Target pointing data:
[start]

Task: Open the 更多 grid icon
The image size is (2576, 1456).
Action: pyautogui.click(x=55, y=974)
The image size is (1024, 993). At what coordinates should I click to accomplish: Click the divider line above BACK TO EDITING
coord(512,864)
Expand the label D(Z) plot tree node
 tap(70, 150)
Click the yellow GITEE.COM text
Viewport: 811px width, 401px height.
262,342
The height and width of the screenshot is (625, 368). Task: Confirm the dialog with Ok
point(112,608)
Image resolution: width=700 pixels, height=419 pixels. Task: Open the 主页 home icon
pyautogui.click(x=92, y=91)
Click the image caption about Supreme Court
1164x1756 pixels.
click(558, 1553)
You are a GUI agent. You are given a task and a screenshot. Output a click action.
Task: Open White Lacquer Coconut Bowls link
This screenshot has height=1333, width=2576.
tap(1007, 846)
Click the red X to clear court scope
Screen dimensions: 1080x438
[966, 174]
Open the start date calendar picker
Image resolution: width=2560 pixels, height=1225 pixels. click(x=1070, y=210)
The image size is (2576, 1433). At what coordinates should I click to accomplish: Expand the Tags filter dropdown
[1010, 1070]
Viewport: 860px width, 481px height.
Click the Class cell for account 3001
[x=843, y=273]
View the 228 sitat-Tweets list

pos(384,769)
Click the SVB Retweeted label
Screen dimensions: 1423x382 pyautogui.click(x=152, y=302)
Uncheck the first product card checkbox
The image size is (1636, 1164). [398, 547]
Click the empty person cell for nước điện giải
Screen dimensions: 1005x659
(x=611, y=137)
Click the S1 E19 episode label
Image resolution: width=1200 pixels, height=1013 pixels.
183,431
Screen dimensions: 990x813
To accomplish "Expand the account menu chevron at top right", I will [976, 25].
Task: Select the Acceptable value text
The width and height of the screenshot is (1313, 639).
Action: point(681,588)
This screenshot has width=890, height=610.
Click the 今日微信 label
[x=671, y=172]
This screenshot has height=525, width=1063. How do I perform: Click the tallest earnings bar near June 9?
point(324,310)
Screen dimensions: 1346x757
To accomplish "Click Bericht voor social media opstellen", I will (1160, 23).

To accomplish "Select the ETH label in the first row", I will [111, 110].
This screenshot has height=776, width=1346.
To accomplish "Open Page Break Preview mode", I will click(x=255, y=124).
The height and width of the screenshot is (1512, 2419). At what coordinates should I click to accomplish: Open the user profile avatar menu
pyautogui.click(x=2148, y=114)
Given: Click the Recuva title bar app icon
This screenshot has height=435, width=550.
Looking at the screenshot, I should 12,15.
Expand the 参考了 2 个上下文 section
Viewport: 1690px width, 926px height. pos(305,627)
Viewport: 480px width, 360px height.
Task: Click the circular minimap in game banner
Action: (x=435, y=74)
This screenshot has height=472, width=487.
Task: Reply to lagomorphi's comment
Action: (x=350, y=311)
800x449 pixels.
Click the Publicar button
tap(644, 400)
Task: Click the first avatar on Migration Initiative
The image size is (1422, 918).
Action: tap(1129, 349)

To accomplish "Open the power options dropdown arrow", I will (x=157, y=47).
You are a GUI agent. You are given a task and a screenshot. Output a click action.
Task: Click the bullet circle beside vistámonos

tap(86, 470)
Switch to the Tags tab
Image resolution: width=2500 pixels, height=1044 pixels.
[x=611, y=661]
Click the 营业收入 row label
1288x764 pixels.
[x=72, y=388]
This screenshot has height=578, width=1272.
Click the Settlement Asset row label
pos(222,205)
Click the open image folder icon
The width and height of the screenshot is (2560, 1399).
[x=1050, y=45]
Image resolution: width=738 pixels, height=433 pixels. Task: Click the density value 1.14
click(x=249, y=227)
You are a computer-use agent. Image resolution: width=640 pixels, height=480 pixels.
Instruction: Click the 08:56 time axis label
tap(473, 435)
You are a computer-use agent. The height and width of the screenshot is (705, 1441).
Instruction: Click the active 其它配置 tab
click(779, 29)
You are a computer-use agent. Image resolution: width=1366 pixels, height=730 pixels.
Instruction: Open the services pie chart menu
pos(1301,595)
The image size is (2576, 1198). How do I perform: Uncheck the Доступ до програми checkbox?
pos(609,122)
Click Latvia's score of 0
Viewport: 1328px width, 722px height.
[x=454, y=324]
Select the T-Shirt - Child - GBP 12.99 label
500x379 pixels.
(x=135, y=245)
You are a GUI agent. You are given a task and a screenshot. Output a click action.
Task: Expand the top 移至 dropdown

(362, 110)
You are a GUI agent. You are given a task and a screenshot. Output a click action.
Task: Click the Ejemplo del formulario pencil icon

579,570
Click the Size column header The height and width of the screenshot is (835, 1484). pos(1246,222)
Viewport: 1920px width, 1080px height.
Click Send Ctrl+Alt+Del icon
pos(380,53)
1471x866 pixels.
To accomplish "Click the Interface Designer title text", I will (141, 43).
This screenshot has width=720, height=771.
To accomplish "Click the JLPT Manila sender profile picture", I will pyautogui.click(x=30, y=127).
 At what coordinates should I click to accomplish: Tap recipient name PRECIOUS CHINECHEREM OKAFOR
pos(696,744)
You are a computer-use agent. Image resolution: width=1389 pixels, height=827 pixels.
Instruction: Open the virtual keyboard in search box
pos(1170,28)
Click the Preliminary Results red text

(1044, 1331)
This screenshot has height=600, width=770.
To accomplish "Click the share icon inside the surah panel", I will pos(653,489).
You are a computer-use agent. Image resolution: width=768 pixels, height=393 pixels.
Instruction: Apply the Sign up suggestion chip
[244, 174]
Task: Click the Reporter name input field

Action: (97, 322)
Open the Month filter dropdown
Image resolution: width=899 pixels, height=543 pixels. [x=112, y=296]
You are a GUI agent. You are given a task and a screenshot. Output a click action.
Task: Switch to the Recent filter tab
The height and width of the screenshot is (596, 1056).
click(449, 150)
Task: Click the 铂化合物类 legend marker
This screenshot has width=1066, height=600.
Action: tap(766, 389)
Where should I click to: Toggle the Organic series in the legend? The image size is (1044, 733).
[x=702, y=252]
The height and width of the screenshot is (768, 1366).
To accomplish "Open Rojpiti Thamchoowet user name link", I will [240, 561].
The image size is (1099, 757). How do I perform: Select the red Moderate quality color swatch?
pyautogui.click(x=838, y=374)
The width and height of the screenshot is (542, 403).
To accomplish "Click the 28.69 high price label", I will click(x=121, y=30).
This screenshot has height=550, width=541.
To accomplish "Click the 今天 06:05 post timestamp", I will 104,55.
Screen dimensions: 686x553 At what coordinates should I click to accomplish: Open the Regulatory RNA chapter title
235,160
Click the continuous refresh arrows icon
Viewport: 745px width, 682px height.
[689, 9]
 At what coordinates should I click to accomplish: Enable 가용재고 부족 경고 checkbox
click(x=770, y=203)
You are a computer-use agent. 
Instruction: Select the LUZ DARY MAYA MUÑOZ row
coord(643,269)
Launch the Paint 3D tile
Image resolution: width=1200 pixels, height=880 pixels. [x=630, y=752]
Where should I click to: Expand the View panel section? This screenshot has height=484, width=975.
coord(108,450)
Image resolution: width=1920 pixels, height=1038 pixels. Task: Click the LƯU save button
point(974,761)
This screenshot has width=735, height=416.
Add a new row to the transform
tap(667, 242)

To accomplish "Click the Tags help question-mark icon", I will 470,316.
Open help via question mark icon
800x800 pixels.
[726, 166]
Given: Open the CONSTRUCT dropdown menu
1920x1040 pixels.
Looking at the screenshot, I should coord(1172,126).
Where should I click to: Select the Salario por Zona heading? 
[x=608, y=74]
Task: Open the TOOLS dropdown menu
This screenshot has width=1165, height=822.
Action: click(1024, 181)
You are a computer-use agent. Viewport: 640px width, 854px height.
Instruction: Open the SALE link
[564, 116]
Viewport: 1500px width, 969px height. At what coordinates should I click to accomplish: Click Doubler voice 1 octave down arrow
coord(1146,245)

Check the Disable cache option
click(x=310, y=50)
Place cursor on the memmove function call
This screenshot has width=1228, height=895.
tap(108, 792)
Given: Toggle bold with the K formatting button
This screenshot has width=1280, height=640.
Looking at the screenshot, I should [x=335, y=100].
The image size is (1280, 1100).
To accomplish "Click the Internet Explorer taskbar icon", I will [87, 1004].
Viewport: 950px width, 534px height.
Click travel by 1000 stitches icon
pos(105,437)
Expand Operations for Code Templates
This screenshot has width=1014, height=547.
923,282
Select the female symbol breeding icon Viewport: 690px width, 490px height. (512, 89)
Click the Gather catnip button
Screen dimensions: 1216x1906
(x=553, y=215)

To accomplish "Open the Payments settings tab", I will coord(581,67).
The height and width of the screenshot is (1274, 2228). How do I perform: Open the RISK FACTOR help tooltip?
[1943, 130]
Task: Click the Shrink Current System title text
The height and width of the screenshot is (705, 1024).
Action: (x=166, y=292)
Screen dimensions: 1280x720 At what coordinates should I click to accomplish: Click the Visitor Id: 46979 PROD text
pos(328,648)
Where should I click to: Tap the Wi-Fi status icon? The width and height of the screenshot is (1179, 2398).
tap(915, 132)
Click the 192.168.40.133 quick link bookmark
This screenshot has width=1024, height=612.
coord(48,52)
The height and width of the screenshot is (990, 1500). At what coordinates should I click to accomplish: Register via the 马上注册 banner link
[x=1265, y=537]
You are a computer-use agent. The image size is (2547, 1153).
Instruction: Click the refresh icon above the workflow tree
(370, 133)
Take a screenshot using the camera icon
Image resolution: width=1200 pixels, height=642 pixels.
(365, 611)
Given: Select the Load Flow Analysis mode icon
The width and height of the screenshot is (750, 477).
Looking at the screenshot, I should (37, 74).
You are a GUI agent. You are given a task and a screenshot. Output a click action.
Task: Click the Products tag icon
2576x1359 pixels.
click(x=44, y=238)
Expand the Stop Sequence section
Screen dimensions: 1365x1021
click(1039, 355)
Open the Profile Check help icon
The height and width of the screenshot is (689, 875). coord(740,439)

[end]

◆ PROBLEM TO SOLVE:
Report every line of the listing above that contains the string "label". Case counts.

◆ SOLUTION FOR THIS PROBLEM:
Expand the label D(Z) plot tree node
Click the SVB Retweeted label
Click the S1 E19 episode label
Click the 今日微信 label
To accomplish "Select the ETH label in the first row", I will [111, 110].
Click the 营业收入 row label
Click the Settlement Asset row label
Instruction: Click the 08:56 time axis label
Select the T-Shirt - Child - GBP 12.99 label
To accomplish "Click the 28.69 high price label", I will click(x=121, y=30).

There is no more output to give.